Each line from the one containing "Click the 系统核心支持库 library icon" to the end of the entries below must be restated exactly, and no other line should appear.

** Opening Source data block **

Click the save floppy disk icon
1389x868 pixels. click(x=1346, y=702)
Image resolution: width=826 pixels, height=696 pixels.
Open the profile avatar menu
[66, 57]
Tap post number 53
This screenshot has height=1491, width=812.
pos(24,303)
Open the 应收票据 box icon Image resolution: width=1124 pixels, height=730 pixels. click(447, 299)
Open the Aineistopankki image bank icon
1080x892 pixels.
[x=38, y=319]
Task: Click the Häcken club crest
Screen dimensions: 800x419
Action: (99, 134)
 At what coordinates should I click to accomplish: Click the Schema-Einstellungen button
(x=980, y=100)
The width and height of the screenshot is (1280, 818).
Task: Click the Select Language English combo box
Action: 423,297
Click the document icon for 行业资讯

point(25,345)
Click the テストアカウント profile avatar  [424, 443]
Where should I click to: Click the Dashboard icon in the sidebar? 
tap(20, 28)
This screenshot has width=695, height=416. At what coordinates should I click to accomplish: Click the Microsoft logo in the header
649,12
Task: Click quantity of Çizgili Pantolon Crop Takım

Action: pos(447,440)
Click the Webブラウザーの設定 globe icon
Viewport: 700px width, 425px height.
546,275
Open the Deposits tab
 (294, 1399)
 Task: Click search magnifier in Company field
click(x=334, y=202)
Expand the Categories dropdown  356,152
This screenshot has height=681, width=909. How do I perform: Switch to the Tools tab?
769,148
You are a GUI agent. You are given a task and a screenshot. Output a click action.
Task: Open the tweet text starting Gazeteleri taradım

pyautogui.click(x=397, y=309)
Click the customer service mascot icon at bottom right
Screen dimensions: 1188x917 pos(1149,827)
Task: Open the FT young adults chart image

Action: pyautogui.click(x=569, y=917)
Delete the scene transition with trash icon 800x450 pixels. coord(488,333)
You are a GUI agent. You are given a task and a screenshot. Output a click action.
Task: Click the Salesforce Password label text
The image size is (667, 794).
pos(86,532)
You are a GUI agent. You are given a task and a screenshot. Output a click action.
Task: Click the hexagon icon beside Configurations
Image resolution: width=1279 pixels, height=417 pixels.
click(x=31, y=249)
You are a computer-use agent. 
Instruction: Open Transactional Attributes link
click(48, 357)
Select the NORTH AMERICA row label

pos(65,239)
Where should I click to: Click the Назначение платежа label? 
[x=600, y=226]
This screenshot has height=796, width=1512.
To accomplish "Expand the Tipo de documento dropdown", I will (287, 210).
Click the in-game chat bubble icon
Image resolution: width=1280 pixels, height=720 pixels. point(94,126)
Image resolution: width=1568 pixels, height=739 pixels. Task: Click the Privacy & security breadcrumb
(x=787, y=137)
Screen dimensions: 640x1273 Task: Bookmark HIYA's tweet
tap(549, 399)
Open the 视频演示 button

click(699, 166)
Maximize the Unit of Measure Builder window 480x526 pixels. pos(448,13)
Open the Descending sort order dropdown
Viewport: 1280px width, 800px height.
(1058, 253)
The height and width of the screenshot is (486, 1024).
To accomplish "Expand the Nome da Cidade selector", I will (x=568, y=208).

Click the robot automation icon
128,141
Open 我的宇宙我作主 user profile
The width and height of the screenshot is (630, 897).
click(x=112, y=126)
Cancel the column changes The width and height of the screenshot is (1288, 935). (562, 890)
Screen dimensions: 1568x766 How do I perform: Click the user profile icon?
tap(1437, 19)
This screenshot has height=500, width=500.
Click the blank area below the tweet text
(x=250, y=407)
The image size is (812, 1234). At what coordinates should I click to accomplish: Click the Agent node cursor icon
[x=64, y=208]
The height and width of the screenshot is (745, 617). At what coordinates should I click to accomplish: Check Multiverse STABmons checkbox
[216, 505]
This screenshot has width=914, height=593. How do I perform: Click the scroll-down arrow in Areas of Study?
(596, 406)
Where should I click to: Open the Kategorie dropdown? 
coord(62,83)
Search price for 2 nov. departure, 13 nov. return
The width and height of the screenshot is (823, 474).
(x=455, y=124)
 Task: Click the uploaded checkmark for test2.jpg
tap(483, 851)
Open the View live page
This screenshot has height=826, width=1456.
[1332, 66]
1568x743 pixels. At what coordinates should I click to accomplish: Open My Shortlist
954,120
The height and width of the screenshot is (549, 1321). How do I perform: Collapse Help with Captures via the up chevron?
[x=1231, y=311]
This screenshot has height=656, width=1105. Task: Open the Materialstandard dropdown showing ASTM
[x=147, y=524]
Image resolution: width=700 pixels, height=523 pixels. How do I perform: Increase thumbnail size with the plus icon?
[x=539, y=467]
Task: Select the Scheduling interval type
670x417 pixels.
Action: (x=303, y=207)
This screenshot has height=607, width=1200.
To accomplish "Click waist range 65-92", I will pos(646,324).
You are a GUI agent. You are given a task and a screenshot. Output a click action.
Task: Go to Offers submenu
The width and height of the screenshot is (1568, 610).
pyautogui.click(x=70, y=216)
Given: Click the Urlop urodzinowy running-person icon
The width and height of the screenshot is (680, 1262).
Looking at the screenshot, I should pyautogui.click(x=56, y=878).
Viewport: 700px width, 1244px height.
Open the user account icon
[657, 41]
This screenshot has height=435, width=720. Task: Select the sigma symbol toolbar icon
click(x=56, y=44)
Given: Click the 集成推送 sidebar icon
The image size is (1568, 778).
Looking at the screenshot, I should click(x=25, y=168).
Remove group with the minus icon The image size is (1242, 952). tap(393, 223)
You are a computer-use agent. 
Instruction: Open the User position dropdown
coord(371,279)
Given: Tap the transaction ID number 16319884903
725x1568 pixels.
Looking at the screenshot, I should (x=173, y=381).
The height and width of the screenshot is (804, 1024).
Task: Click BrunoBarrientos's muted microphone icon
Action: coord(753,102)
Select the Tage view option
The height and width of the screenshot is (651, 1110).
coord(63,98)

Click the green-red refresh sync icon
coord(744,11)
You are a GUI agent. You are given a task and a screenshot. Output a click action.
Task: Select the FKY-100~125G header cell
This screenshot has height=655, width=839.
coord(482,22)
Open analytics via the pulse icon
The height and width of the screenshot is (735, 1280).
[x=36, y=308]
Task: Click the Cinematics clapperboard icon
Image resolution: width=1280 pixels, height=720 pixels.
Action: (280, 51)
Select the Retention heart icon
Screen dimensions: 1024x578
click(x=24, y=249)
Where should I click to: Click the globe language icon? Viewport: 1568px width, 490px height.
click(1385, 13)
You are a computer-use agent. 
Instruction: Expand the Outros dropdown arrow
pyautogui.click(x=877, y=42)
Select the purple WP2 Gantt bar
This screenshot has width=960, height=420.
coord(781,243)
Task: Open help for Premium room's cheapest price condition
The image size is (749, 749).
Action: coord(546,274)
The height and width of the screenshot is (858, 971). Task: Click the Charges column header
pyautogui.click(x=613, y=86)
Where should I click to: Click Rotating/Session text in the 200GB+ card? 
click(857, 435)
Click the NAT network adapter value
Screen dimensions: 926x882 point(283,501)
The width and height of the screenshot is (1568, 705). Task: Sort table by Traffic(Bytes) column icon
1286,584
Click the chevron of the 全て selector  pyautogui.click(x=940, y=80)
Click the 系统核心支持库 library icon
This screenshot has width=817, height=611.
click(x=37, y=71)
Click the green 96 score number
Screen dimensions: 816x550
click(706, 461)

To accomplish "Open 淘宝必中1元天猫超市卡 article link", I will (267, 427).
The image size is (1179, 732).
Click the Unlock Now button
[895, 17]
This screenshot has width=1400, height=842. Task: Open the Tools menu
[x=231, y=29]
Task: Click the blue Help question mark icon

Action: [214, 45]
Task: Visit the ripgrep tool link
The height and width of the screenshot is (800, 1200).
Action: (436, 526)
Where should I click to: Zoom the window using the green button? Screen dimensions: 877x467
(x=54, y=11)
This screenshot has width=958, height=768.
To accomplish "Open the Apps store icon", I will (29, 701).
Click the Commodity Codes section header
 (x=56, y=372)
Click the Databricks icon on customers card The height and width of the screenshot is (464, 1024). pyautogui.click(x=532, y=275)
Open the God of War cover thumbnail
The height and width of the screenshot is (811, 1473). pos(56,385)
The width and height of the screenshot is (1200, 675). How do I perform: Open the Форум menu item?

** Closing Source data block **

_Answer below_:
Click the 系统核心支持库 library icon
This screenshot has width=817, height=611.
click(x=37, y=71)
Click the green 96 score number
Screen dimensions: 816x550
click(706, 461)

To accomplish "Open 淘宝必中1元天猫超市卡 article link", I will (267, 427).
The image size is (1179, 732).
Click the Unlock Now button
[895, 17]
This screenshot has width=1400, height=842. Task: Open the Tools menu
[x=231, y=29]
Task: Click the blue Help question mark icon

Action: [214, 45]
Task: Visit the ripgrep tool link
The height and width of the screenshot is (800, 1200).
Action: (436, 526)
Where should I click to: Zoom the window using the green button? Screen dimensions: 877x467
(x=54, y=11)
This screenshot has width=958, height=768.
To accomplish "Open the Apps store icon", I will (29, 701).
Click the Commodity Codes section header
 (x=56, y=372)
Click the Databricks icon on customers card The height and width of the screenshot is (464, 1024). pyautogui.click(x=532, y=275)
Open the God of War cover thumbnail
The height and width of the screenshot is (811, 1473). pos(56,385)
The width and height of the screenshot is (1200, 675). How do I perform: Open the Форум menu item?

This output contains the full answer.